■ **Given exercise 1**
Copy the entries word for word, from the first line of the entries through the line containing "coord(99,66)".

Writer Edward Sifuentes saw County Supervisor Dianne Jacob’s jaw drop as well and followed up. He quotes Jacob:

Jacob said the current problem has nothing to do with the 2002 decision to increase the benefits. She blamed the $2.5 million (sic) loss entirely on Wall Street.

“The pension enhancements that the Board of Supervisors put in place in 2002 is not the reason for the projected increase in the county’s contribution,” Jacob said. “It is strictly the losses in the market. If we had not experienced the losses in the market, we would not be facing this situation that we’re facing today.”

Ms. Jacob, with all due respect, you do not want to go there. Raising employee retirement benefits and then blaming the market when you find yourself needing to pay hundreds of millions more into a retirement fund is a political strategy that has been tried in San Diego. That’s the Dick Murphy expressway. Murphy ended up resigning as mayor of San Diego when he got to the end of that road.

She’ll hate that I just compared her to Murphy.

But let’s review a couple of things.

First off, a question: In her speech, and in the above article, Jacob blames “Wall Street” for the fund’s losses. But is it really Wall Street’s fault? I mean, if I invest in a stock, and that stock goes down in value, is my loss the stock’s fault? If I go into a casino and lose some money, is that the casino’s fault or mine?

She says: “If we had not experienced the losses in the market, we would not be facing this situation.”

If I had won at the casino, I would not have lost at the casino. If the stocks’ value would have gone up, my stocks would have made money. What she’s saying is they decided that they’d make enough money in the stock market to pay off their mortgage, but they lost the money instead and now its Wall Street’s fault they can’t pay the mortgage.

If we didn’t have a mortgage, it’d be a much different situation.

Jacob’s a Republican. Aren’t Republicans all about personal responsibility? Do things happen to you or are you at all responsible for them?

And before you say that the stock market has better odds than a casino, remember that the county’s pension fund has more than $1 billion invested in the riskiest of hedge funds. They’re not exactly a grandmother getting ripped off by some magazine salesman. They wanted to play poker with the big boys, they put their chips down and they lost.

OK, let’s get back to the question. Did the investment losses put the county in the situation it’s in as opposed to the very generous pension enhancement Jacob and her colleagues gave their workers in 2002?

Where to start?

First: Jacob herself said that drastic action might need to be taken, we might have to lower pension benefits — make it so that from now on, employees accrue a different benefit. This is kind of weird: If benefit enhancements didn’t cause the problem, I wonder why benefit rollbacks would help solve it.

Just a minor contradiction — what’s next?

After the County 5 gave away the house in 2002, they saw the pension system falter. So they borrowed $1.4 billion from investors over a period of a couple of years. They then invested that money in their pension system. The county and its taxpayers last year made a payment of $66 million to pay this debt off. Next year, the payment will jump to $82 million. This, again, is separate from the money we’re sending to the pension system. This is to pay off debt we took on to give money to the pension system.

■ **Supplied material**
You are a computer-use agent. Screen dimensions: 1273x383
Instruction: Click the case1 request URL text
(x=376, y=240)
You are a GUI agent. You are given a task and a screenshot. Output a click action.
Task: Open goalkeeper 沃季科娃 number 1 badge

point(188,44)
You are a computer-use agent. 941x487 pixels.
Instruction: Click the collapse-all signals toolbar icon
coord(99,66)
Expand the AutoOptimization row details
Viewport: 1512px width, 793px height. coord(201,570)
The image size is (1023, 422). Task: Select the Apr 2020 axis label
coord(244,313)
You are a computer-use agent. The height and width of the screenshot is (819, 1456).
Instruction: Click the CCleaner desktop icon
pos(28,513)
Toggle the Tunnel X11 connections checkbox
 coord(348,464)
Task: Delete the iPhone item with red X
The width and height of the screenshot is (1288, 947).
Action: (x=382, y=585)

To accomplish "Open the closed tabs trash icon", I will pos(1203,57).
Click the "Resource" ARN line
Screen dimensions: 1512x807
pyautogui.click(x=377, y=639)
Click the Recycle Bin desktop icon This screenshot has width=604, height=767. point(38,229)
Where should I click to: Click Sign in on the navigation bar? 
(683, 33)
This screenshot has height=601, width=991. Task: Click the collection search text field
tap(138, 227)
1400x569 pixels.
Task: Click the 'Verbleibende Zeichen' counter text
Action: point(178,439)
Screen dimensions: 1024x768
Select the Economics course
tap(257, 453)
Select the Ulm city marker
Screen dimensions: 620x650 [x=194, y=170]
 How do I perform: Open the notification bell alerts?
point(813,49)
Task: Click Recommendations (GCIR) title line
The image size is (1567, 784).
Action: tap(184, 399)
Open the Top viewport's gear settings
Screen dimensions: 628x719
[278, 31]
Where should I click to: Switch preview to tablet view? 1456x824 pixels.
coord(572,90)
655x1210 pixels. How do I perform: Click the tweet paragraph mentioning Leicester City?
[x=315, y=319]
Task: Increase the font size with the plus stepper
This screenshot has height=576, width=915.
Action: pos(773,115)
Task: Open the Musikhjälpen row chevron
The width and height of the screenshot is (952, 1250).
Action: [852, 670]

■ **Given exercise 2**
In the commentary on the county pension, how much did the county and its taxpayers pay last year toward the debt taken on for the pension system?

■ **Correct output 1**
You are a computer-use agent. Screen dimensions: 1273x383
Instruction: Click the case1 request URL text
(x=376, y=240)
You are a GUI agent. You are given a task and a screenshot. Output a click action.
Task: Open goalkeeper 沃季科娃 number 1 badge

point(188,44)
You are a computer-use agent. 941x487 pixels.
Instruction: Click the collapse-all signals toolbar icon
coord(99,66)

■ **Correct output 2**
$66 million.